Bighorn sheep licking de-icer salt on Highway 16 in Jasper National Park

Report to Parks Canada and the Public on the Current State of


Jasper National Park



with Reference to Observations and Recommendations from 2002

Prepared for submission to Parks Canada, Jasper National Park                   

Prepared by Jasper Environmental Association

Box 2198, Jasper, Alberta  T0E 1E0  ·  780-852-4152  ·  jea2@telus.net

www.jasperenvironmental.org

January 29, 2007


Summary

The Jasper Environmental Association monitors Parks Canada’s efforts to manage the ecological health of Jasper National Park. This document follows up on our 2002 “report card” for the park.

As of 2006, we find that Parks Canada has made progress in protecting fish, removing motorized watercraft, getting commercial raft companies off the Maligne River, doing prescribed burns, closing some trails and areas to benefit grizzlies and elk, consolidating some of the agency’s facilities, operating campgrounds located in wildlife corridors more carefully, doing research on wildlife movement, prohibiting dogs in critical caribou habitat, prohibiting invasive forms of geo-caching, rehabilitating Pyramid Island and resolving trail-related problems at Cavell Meadows. We congratulate Parks Canada for these efforts.


We continue to find fault with Parks Canada for failing to arrange public transport to Mt. Edith Cavell, for selling logs cut in a controversial tree-thinning program, for not heeding the Auditor General’s warning about promoting the park for tourism at the expense of ecological integrity, for continuing to charge entry fees to school groups, for not controlling human-use to better protect wildlife habitat in the Three Valley Confluence area surrounding the town of Jasper, for sacrificing habitat to business activities in the Maligne Valley, for failing to get control of mountain-biking and outfitted horse use, for failing to properly protect a caribou herd in imminent danger of extirpation, for letting the operations of outfitters and lodges in the Tonquin Valley continue to do harm, for continuing to use wildlife-attracting sodium chloride as a de-icer on park highways despite the general adoption of non-attracting liquid magnesium chloride in other jurisdictions, for failing to ensure proper enforcement of speed limits in the park’s wildlife-kill zones and for failing to lessen the light pollution at Whistlers tramway terminal, Marmot Basin and the Jasper Park Lodge entry road.

Since our 2002 report we note that Parks Canada has allowed Marmot Basin ski area to open the Outer Limits run into Whistlers Creek, to begin making artificial snow, to investigate summer operation at the area and to continue piecemeal development without providing the agency with a required long-range plan. We are also disappointed that Parks Canada has allowed guided mountain-biking to begin, has supported the Jasper chamber of commerce in a new plan to force all businesses in the park to pay for joint tourism promotion (even going so far as to offer to collect the fees), to use money intended for improving ecological integrity to fund the Jasper Trails Project, which will actually encourage more human use of critical wildlife habitat in the Three Valley Confluence and provide new trails there, to accept Canadian National Railway’s inadequate response to their spilled-grain problem (attracts wildlife to the tracks) or to ensure that the railway reduces wildlife mortality on the eve of what promises to be a large increase in train traffic, or to have a plan in place for the large workforce anticipated as the oil pipeline through the park is doubled.

================================

### [PROBLEM REQUIREMENTS]
Answer these questions about the Jasper National Park report:
1. What date does the report bear?
2. Off which river has Parks Canada gotten commercial raft companies?
3. What de-icer have other jurisdictions generally adopted in place of sodium chloride?

================================

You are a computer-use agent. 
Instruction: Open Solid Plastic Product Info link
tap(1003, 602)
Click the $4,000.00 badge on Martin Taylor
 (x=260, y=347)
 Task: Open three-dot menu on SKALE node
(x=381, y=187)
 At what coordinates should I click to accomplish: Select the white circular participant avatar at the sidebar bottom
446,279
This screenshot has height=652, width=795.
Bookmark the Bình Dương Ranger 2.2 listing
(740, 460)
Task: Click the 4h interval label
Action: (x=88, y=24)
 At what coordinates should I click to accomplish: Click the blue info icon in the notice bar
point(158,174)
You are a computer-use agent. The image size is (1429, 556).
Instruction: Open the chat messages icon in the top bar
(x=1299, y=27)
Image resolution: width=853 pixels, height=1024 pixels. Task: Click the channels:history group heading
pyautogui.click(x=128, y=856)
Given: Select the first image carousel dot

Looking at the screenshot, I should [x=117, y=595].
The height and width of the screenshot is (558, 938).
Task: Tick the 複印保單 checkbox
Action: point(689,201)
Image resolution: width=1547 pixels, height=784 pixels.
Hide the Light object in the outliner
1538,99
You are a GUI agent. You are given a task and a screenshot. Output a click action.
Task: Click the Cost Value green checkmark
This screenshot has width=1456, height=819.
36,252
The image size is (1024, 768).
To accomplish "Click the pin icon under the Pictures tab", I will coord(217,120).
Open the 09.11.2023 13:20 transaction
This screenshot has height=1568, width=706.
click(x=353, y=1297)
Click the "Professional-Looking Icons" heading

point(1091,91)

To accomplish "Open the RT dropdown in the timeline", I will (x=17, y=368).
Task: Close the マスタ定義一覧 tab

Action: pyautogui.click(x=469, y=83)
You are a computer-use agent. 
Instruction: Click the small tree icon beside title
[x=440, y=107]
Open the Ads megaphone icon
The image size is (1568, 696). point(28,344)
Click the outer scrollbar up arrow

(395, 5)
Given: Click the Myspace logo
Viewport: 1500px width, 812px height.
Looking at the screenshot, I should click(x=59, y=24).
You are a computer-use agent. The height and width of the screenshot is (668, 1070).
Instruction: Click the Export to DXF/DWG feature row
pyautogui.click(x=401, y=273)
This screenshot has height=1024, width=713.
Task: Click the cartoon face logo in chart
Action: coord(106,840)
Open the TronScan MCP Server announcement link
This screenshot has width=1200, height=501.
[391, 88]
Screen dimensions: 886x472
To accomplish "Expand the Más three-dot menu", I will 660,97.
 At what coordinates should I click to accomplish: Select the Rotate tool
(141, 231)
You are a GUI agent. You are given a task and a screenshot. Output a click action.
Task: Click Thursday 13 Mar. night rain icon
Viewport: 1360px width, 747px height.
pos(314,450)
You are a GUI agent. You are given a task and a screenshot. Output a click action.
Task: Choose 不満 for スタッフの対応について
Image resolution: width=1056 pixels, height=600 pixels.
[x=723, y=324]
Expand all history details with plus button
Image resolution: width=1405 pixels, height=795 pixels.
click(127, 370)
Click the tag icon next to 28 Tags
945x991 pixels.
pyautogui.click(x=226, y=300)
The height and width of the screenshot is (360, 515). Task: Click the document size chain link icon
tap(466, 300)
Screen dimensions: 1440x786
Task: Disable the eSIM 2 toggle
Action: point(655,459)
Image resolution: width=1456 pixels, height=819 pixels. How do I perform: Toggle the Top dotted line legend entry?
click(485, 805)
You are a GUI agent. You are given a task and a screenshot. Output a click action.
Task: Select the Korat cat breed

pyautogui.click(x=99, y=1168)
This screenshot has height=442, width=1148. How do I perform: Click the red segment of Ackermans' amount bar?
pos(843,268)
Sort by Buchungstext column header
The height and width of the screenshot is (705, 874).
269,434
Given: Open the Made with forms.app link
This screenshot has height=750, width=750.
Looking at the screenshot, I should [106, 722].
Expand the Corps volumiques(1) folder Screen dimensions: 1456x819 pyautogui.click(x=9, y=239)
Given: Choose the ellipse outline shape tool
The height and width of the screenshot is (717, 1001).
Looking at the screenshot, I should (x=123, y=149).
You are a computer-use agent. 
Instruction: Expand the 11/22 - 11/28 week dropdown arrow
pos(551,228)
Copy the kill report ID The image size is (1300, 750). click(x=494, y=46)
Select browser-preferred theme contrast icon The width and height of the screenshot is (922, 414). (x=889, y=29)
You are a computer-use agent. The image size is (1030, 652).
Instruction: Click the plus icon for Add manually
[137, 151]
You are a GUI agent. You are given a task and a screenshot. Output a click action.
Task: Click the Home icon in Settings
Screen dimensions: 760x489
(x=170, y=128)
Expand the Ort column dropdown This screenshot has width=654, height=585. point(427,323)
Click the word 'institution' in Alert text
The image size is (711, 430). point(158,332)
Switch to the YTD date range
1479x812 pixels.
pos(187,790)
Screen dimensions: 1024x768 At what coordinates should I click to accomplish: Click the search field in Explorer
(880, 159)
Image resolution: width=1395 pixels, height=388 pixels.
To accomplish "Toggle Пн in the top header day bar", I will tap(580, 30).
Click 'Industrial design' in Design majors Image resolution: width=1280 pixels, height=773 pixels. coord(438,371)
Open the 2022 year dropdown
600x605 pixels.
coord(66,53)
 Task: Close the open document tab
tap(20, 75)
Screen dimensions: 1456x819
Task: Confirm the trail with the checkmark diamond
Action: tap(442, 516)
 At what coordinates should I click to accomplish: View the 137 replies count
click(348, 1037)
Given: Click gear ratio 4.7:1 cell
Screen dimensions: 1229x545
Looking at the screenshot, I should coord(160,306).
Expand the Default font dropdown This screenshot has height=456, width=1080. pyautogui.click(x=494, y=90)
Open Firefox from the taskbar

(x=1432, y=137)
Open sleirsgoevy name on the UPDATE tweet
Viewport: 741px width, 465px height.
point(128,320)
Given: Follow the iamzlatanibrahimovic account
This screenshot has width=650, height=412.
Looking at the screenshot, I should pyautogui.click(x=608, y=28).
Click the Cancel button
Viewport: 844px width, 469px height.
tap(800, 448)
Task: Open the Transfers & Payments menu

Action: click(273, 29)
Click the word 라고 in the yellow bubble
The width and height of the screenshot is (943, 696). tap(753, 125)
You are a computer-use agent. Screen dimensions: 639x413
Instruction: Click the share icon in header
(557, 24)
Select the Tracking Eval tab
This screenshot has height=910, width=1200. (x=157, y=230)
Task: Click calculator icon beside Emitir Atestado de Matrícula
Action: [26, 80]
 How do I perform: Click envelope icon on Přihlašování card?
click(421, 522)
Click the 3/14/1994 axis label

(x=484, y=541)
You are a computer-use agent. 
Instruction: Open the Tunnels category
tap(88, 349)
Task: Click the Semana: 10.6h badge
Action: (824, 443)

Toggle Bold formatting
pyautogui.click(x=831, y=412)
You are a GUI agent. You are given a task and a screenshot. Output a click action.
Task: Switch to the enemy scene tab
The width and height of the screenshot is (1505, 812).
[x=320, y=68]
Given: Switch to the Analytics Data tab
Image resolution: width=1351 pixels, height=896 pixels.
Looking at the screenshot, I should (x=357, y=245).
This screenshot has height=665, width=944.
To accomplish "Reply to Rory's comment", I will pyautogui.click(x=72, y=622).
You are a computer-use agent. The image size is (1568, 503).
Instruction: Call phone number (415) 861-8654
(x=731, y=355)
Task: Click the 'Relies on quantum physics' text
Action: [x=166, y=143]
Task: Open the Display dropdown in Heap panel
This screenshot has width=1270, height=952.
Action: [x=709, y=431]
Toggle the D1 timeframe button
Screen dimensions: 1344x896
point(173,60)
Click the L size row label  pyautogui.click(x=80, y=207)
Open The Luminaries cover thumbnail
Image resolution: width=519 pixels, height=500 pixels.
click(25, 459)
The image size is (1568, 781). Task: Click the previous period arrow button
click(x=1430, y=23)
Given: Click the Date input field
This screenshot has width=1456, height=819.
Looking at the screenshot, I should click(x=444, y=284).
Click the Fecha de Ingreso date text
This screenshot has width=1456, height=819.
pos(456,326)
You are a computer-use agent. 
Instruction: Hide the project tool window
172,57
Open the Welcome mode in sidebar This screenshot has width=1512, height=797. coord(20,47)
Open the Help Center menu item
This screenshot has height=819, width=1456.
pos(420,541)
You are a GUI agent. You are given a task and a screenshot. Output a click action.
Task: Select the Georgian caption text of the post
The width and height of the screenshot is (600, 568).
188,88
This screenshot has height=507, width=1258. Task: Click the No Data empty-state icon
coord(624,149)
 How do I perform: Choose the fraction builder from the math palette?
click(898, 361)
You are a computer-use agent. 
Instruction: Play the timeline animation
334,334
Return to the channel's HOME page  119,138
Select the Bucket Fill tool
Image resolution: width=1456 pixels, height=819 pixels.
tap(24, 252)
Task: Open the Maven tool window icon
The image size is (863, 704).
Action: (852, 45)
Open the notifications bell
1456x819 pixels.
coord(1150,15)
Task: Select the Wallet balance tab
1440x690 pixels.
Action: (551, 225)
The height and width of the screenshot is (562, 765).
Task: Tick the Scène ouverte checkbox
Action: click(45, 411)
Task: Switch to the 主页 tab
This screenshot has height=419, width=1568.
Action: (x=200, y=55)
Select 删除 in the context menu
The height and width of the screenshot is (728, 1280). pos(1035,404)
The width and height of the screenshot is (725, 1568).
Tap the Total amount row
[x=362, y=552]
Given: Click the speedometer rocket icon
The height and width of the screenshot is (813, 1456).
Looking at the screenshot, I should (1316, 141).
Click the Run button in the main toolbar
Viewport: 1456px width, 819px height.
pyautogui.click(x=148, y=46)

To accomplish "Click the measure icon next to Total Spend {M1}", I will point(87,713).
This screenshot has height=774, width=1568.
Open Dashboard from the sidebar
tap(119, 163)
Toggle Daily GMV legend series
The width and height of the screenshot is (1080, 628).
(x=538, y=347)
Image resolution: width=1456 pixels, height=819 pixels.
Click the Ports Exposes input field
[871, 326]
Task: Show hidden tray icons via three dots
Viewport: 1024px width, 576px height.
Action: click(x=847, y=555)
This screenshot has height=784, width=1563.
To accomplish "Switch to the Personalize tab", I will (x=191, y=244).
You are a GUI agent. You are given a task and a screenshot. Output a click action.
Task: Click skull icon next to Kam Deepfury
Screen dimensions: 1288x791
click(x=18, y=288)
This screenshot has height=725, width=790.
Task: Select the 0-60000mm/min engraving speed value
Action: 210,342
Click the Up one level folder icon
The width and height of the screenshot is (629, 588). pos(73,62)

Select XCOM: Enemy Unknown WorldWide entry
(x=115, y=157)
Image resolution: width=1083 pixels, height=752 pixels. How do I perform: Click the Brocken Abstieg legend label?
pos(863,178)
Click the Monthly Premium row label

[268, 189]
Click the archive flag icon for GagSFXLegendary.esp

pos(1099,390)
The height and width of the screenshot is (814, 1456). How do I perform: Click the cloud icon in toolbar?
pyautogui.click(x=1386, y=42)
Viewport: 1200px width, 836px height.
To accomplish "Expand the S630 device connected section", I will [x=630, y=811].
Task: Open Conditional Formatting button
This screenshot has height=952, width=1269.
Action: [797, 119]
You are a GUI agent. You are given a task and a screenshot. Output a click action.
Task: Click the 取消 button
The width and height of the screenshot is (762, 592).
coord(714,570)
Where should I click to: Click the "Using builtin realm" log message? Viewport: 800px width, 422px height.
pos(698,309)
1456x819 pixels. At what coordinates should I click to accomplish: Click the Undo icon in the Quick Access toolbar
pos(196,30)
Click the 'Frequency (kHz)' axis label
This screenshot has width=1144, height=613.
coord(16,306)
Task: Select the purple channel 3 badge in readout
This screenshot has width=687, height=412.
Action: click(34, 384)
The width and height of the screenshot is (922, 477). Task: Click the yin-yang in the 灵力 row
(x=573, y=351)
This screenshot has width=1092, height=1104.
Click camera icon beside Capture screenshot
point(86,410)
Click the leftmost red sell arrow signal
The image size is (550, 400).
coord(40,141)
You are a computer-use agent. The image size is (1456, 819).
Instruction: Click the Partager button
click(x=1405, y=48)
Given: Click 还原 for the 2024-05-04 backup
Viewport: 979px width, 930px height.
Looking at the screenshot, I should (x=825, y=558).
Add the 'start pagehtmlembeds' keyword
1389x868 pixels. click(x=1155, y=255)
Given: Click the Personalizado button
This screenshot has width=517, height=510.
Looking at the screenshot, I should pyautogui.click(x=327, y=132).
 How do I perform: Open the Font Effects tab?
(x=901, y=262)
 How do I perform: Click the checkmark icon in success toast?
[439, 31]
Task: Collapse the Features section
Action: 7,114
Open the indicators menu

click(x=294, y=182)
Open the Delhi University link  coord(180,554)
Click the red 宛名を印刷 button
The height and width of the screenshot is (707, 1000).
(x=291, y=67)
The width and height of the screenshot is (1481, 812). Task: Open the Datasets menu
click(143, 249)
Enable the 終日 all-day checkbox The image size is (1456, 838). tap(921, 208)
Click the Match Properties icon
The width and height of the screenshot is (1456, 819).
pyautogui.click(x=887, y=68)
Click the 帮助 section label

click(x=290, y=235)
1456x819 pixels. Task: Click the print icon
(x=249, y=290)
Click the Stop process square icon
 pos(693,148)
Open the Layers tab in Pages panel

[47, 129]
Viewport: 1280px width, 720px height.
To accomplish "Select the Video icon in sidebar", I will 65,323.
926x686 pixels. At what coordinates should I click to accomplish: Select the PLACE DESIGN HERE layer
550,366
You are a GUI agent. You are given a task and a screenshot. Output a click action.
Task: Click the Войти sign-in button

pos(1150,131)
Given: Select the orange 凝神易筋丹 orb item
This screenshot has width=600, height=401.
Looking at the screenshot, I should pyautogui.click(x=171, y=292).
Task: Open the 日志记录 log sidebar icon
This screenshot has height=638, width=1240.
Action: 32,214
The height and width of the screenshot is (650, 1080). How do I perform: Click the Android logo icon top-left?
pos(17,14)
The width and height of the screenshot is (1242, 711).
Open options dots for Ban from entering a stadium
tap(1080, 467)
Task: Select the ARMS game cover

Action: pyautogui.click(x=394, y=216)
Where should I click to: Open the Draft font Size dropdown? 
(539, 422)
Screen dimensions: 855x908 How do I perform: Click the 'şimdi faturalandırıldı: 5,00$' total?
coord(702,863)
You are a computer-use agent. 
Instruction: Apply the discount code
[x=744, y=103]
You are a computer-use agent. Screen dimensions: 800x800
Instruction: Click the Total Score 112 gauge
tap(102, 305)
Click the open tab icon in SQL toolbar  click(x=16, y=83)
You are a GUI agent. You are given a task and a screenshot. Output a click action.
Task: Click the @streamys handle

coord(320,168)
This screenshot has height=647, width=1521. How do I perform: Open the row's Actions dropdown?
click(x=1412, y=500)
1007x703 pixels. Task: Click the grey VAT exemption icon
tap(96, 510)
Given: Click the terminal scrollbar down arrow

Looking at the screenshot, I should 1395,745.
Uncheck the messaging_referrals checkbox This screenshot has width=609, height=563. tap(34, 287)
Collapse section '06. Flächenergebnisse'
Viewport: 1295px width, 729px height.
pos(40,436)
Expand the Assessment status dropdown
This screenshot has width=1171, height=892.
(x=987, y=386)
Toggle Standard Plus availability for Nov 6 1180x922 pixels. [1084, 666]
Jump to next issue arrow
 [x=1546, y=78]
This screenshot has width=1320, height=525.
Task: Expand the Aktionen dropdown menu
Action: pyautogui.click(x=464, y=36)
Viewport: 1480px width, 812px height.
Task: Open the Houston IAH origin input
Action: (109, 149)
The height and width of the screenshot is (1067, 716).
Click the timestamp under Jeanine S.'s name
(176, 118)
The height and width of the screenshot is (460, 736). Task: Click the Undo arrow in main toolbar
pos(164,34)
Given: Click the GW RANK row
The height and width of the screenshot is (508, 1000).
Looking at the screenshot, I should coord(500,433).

================================

### [ANSWER TO THE TASK]
1. January 29, 2007
2. The Maligne River
3. Liquid magnesium chloride